TORONTO – If you’ve been watching closely, the signs that Vladimir Guerrero Jr. is turning the corner after an extended cool spell have been there over the past week or so.
Check out this sampling of swings, beginning with a third inning double Friday night at the Texas Rangers in which he turned around a 90.7 m.p.h. sinker from Dane Dunning and lined it 411 feet at 107.7 m.p.h. off the centre-field wall.
Here’s a fourth-inning base hit Saturday at 111.4 m.p.h. off a 92.9 m.p.h. sinker down and away from John King.
This is a first-inning double also ripped at 111.4 m.p.h. Sunday against a 92.4 m.p.h. cutter down and in from Martin Perez.
Finally, some deliverance for the Toronto Blue Jays slugger in Wednesday’s 5-1 victory over the Tampa Bay Rays when he turned on Drew Rasmussen’s 95.5 m.p.h. four-seamer and launched it 363 feet at 98.3 m.p.h. for his first homer since Aug. 30 and second in the past 26 games.
Each swing did damage on a pitch in the bottom third of the strike zone, the area where opponents most often try to attack him and where contact regularly produces the groundballs that have become such a frequent talking point.

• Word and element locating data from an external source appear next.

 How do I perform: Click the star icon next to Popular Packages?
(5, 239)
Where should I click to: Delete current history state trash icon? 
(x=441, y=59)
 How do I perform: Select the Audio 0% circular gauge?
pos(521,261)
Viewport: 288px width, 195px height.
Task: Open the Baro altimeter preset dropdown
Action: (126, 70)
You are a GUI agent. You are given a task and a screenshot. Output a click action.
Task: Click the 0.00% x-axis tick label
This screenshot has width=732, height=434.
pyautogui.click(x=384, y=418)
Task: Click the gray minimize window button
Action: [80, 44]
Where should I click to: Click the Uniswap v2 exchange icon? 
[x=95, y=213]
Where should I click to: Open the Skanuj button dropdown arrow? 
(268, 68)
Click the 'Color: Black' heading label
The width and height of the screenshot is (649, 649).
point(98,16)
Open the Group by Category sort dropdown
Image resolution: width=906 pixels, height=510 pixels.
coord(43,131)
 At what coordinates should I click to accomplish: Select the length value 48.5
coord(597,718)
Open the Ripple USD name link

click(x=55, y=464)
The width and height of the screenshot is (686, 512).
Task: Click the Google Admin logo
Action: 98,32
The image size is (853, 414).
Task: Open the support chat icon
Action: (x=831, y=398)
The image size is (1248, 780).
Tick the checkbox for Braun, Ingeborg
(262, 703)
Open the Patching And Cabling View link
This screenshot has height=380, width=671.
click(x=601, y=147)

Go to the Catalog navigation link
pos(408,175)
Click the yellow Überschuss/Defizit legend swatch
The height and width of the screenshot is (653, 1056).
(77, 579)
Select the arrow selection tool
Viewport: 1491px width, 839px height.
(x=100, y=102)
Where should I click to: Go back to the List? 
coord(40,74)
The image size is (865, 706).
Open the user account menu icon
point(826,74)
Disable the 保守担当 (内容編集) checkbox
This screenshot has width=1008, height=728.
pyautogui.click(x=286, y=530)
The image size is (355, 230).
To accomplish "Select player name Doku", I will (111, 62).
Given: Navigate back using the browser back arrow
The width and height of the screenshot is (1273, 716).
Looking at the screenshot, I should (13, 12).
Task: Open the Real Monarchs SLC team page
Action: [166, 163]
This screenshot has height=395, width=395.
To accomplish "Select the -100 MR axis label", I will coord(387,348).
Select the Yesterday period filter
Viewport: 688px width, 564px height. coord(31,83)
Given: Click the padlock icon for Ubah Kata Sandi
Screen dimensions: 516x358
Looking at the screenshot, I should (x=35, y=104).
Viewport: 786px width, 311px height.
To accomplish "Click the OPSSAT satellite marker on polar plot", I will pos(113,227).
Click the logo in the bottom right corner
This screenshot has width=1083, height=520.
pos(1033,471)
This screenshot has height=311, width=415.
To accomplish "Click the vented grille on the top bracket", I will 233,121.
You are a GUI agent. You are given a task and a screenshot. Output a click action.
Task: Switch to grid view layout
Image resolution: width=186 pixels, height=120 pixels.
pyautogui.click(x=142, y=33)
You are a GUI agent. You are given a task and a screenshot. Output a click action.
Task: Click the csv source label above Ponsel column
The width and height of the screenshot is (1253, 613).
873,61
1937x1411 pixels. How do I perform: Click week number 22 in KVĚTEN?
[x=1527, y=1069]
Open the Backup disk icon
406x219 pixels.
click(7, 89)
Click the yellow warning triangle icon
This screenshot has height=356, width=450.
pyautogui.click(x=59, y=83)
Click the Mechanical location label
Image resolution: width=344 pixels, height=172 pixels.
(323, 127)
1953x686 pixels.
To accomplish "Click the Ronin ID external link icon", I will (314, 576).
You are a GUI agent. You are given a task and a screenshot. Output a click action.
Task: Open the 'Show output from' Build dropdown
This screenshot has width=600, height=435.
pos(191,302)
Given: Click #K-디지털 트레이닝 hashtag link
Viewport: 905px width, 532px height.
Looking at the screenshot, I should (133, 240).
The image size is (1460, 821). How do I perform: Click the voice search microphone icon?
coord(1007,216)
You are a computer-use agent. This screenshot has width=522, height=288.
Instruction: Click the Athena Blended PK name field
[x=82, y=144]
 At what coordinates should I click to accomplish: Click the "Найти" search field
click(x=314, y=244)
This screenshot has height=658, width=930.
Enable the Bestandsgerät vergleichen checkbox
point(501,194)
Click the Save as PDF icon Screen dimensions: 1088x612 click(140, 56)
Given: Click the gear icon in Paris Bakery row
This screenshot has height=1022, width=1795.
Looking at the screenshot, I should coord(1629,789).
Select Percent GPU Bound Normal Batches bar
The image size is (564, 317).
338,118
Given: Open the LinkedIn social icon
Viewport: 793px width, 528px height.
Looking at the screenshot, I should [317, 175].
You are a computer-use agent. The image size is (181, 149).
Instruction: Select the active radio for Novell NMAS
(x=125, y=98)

If Guerrero starts crushing there, well, good luck pitchers.
“It just comes down to which pitches he offers at,” interim manager John Schneider said before the game. “Whenever a player is, quote/unquote pressing, those decisions get a little bit wider, if you will. I don’t think it’s anything mechanically right now in watching him. It’s just where he’s being pitched, wanting to do well. I’d love to see him take a walk and then swing at a hanging slider and hit it out, or hit it in the gap. That’s where you kind of see that he’s back. He wants to help. He wants to be a big part of the team. Just slowing it down and really just hunting his specific zone is going to be what he needs.”
Of course, making opponents pay when they’re pitching him down is another path to forcing them up in the zone, where he may end up getting those hanging sliders and taking more walks.
It’s clear that teams believe pitching him down is the way to go. This is how the Rays approached him Wednesday. With a groundball rate of 52 per cent, up nearly seven per cent from last year, opponents have contained him much better than last season.
Worth noting is that Guerrero is still among the 30 most productive hitters in the majors and the reason it feels like he’s having a down season is because of the heights he scaled a year ago.
If this is his floor, it’s a pretty damn elite floor.
“He’s obviously being pitched very deliberately from Tampa and a couple other teams,” said Schneider. “He’s really focusing on getting the ball up in the strike zone. We all see the results when the ball’s down in the strike zone with where the ball goes off of his bat. That’s a conscious thing he’s working on. But if Vlad gets going, we’re talking about an elite hitter and one of the best ones in the game. Couple that with what Bo (Bichette) doing what he’s doing and that’s a really good thing for us. With a hitter like that, you’ve got to be patient and know that he’s going to do his thing.”
Guerrero’s 28th homer of the season gave the Blue Jays (81-62) a 1-0 lead in the first inning and jumpstarted them to a third win over four outings of the Rays (79-63), who fell 1.5 games back in the wild-card race.
The all-star first baseman brought home the game’s second run with a fielder’s choice in the second and Bichette followed with an RBI single that made it 3-0, while RBI singles from Santiago Espinal in the fourth and Raimel Tapia in the sixth pushed the edge to 5-0.
All that was plenty for Ross Stripling, who continued his remarkable season with another 6.1 innings of tremendous baseball, keeping the Rays under his thumb throughout. He allowed three hits, one of them a Harold Ramirez homer that opened the seventh, and left before facing nemesis Manuel Margot, who doubled in the second, a third time.